Merita, inoltre, osservare che la conciliazione agevolata delle liti tributarie pendenti alla data del 1° gennaio 2023 si pone in alternativa alla definizione agevolata delle liti pendenti disciplinata dall’articolo 1, commi da 186 a 205, della L. 197/2022 che, come noto, allo stesso modo consente ai contribuenti la possibilità di definire le controversie afferenti l’originaria impugnazione di atti di recupero di crediti d’imposta asseritamente inesistenti con il pagamento di un determinato importo rapportato al valore della controversia (determinato in ragione dello stato della controversia e dall’esito dei precedenti gradi di giudizio), non prevedendo nessuna esclusione in tal senso.

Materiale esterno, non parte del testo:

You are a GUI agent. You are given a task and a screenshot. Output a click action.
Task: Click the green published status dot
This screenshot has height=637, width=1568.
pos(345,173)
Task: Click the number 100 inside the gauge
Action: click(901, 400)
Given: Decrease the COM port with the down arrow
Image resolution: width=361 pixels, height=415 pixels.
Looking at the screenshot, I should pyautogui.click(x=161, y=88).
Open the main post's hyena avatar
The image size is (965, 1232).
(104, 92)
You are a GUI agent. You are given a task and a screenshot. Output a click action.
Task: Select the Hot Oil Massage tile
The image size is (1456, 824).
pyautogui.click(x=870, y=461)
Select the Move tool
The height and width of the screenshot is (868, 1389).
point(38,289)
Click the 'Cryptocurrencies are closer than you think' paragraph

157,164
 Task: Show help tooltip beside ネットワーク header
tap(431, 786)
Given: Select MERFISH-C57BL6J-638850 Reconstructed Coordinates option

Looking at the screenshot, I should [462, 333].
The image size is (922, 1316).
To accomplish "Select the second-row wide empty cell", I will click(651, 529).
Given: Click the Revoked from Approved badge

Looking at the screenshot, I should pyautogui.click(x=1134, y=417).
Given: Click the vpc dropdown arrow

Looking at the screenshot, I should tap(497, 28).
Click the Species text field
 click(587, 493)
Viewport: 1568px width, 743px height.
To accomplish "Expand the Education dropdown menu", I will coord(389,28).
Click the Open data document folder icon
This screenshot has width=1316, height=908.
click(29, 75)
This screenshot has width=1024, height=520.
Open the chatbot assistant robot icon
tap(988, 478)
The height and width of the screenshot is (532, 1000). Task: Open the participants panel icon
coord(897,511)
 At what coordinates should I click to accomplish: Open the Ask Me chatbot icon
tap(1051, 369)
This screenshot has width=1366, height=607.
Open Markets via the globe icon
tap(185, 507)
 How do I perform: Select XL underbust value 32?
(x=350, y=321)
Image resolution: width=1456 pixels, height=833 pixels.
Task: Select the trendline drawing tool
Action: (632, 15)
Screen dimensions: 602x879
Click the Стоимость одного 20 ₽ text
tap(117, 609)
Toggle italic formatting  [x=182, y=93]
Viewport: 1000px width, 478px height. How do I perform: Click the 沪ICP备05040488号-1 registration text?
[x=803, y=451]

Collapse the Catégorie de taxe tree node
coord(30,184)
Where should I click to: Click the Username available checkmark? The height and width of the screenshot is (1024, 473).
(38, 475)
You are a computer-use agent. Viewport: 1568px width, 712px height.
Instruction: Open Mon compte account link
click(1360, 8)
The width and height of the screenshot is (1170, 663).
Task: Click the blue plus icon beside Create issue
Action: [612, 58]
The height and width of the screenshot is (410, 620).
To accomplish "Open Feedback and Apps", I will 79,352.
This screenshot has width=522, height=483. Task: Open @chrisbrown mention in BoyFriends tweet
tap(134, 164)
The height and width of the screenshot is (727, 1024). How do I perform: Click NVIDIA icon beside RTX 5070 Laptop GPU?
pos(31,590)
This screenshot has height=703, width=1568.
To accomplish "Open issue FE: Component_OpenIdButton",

In ragione di quanto appena rappresentato, la tesi sostenuta dall’Agenzia delle Entrate potrebbe determinare una paradossale e ingiustificata discriminazione, potenzialmente lesiva del principio costituzionale di eguaglianza, formale e sostanziale, ad esempio tra:

  • i contribuenti che, a seguito della notifica di un atto di recupero di crediti d’imposta asseritamente inesistenti, non hanno versato – a fronte di una pronuncia cautelare favorevole o anche solo per ragioni opportunistiche – quanto dovuto a titolo di riscossione provvisoria in pendenza di giudizio, i quali potranno concretamente accedere alla definizione agevolata delle liti prevista dall’articolo 1, commi da 186 a 205, L. 197/2022, presentando la domanda all’uopo prevista e versando un importo parametrato al valore della controversia, ovvero all’ammontare del solo credito d’imposta in discussione, non essendo dovute le sanzioni e gli interessi medio tempore maturati;
  • i contribuenti che, a seguito della notifica di un atto di recupero di crediti d’imposta asseritamente inesistenti, nel pieno rispetto dei principi di collaborazione e di buona fede, hanno versato quanto dovuto a titolo di riscossione provvisoria in pendenza di giudizio – non avendo richiesto la sospensione dell’esecuzione dell’atto impugnato o non avendola ottenuta – i quali, non potendo accedere in termini effettivi alla definizione agevolata delle liti prevista dall’articolo 1, commi da 186 a 205, L. 197/2022, tenuto conto che tale disciplina espressamente sancisce che “La definizione non dà comunque luogo alla restituzione delle somme già versate ancorché eccedenti rispetto a quanto dovuto per la definizione stessa”, non avrebbero nessuna alternativa concretamente perseguibile, nonostante la condotta tenuta sia connotata da un minor grado di “pericolosità”, cui l’ordinamento dovrebbe corrispondentemente reagire con un minor grado di avversione. Per evitare tale effetto distorto, a tali soggetti dovrebbe essere garantito l’accesso all’istituto della conciliazione agevolata, riconoscendo loro il rimborso delle somme eventualmente versate in eccesso rispetto all’ammontare dovuto per definire la controversia.

Si auspica, quindi, una revisione dell’orientamento espresso nella succitata risposta resa dalla Direzione Regionale del Friuli Venezia Giulia dell’Agenzia delle Entrate.